1. **Write down the "energy rule":** The total energy at point A is the same as the total energy at point B.
Kinetic Energy at A + Electric Potential Energy at A = Kinetic Energy at B + Electric Potential Energy at B

2. **Remember the formulas for each energy:**
* Kinetic Energy (KE) = 1/2 × mass (m) × speed (v)^2
* Electric Potential Energy (PE) = charge (q) × electric potential (V)

3. **Plug in our numbers for point A:**
* Mass (m) = 2.00 × 10^-4 kg
* Charge (q) = -5.00 µC = -5.00 × 10^-6 C (we need to change microcoulombs to coulombs)
* Speed at A (v_A) = 5.00 m/s
* Potential at A (V_A) = +200 V

Let's calculate the energies at A:
* KE_A = 1/2 × (2.00 × 10^-4 kg) × (5.00 m/s)^2
KE_A = 1/2 × (2.00 × 10^-4) × 25
KE_A = (1.00 × 10^-4) × 25 = 0.0025 Joules (J)
* PE_A = (-5.00 × 10^-6 C) × (+200 V)
PE_A = -1000 × 10^-6 J = -0.001 J

So, the total energy at A (E_A) = KE_A + PE_A = 0.0025 J + (-0.001 J) = 0.0015 J

4. **Now, let's look at point B and use the energy rule:**
* Potential at B (V_B) = +800 V
* We want to find speed at B (v_B).

First, calculate the potential energy at B:
* PE_B = q × V_B = (-5.00 × 10^-6 C) × (+800 V)
PE_B = -4000 × 10^-6 J = -0.004 J

Now, using our energy rule (E_A = E_B):
0.0015 J = KE_B + PE_B
0.0015 J = KE_B + (-0.004 J)

Let's find KE_B by rearranging:
KE_B = 0.0015 J + 0.004 J
KE_B = 0.0055 J

5. **Finally, use KE_B to find the speed at B (v_B):**
KE_B = 1/2 × m × v_B^2
0.0055 J = 1/2 × (2.00 × 10^-4 kg) × v_B^2
0.0055 = (1.00 × 10^-4) × v_B^2

To find v_B^2, we divide:
v_B^2 = 0.0055 / (1.00 × 10^-4)
v_B^2 = 55

Now, take the square root to find v_B:
v_B = √55 ≈ 7.416 m/s

Rounding to two decimal places (like the other numbers given), v_B ≈ 7.42 m/s.

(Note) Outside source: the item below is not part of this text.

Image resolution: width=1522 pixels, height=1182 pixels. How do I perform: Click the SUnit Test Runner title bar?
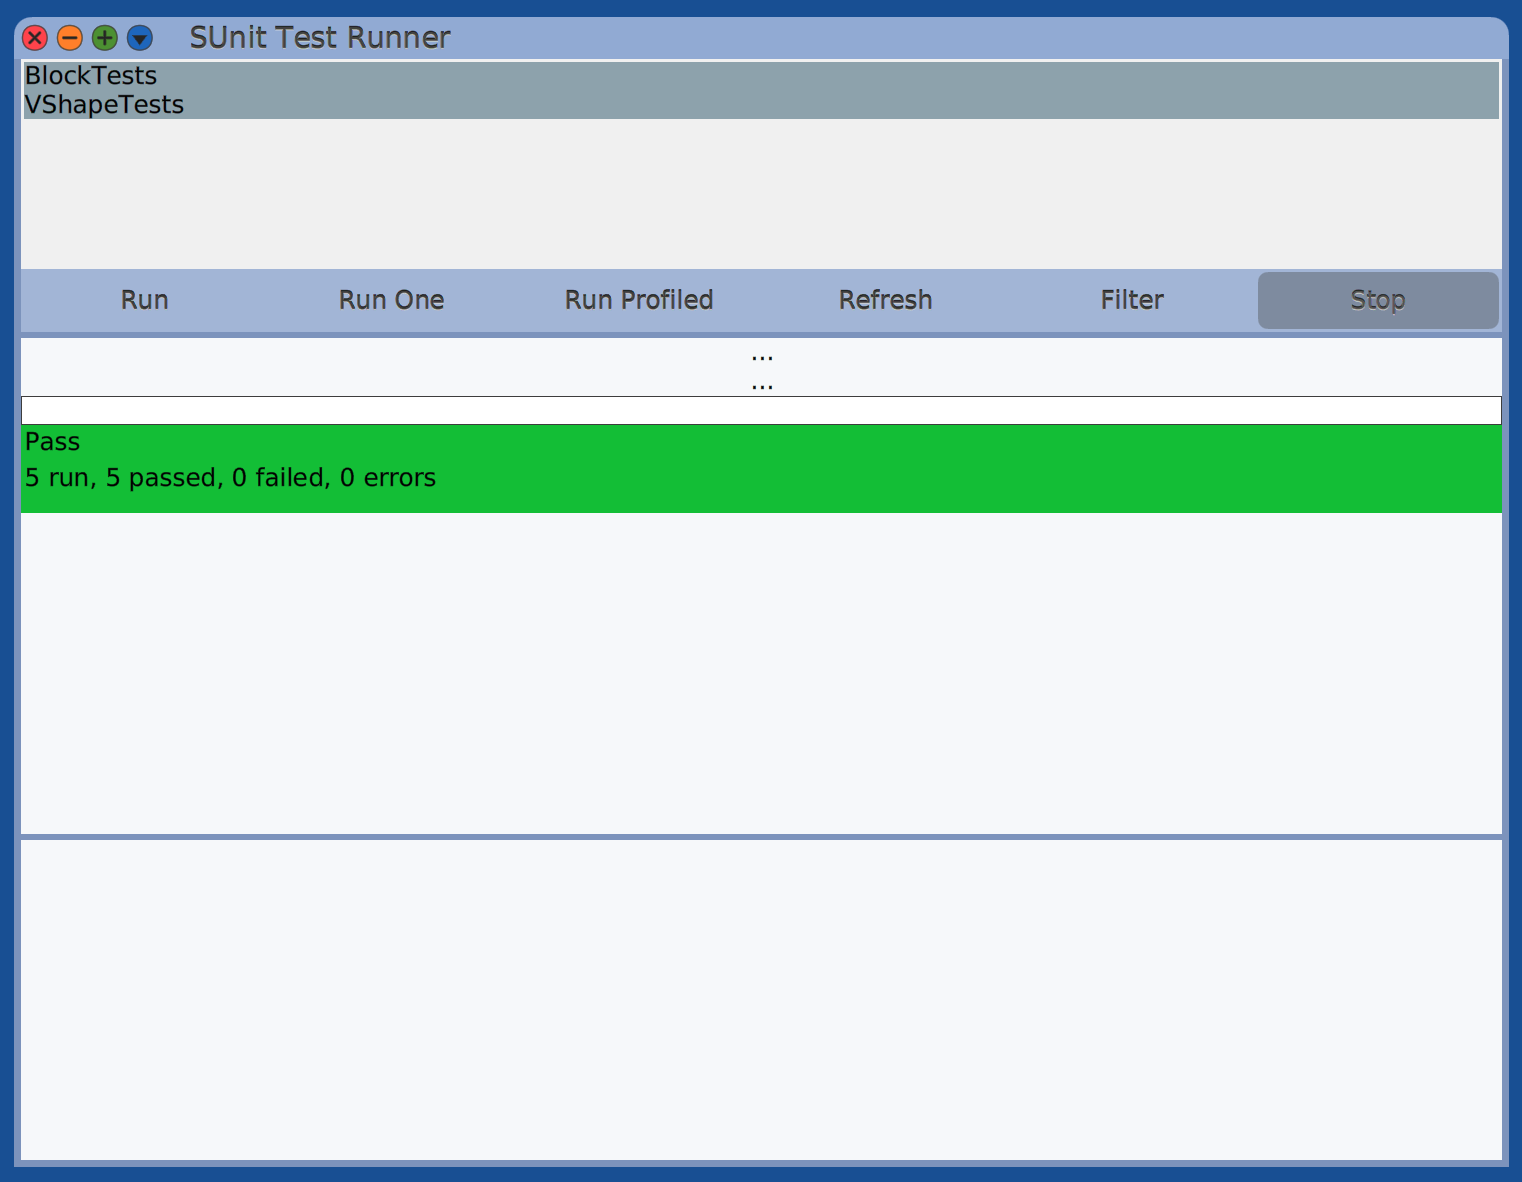coord(318,37)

6. **Compare speeds and explain:**
* Speed at A (v_A) = 5.00 m/s
* Speed at B (v_B) = 7.42 m/s

Since 7.42 m/s is greater than 5.00 m/s, the particle is moving **faster** at B than at A.

**Why is it faster?**
The particle has a negative charge. It moves from a potential of +200 V to +800 V.
* Its potential energy at A was -0.001 J.
* Its potential energy at B was -0.004 J.
Since -0.004 is a *smaller* number (more negative) than -0.001, the particle's electric potential energy *decreased*. When potential energy goes down, the "extra" energy has to go somewhere, and it turns into kinetic energy, making the particle speed up!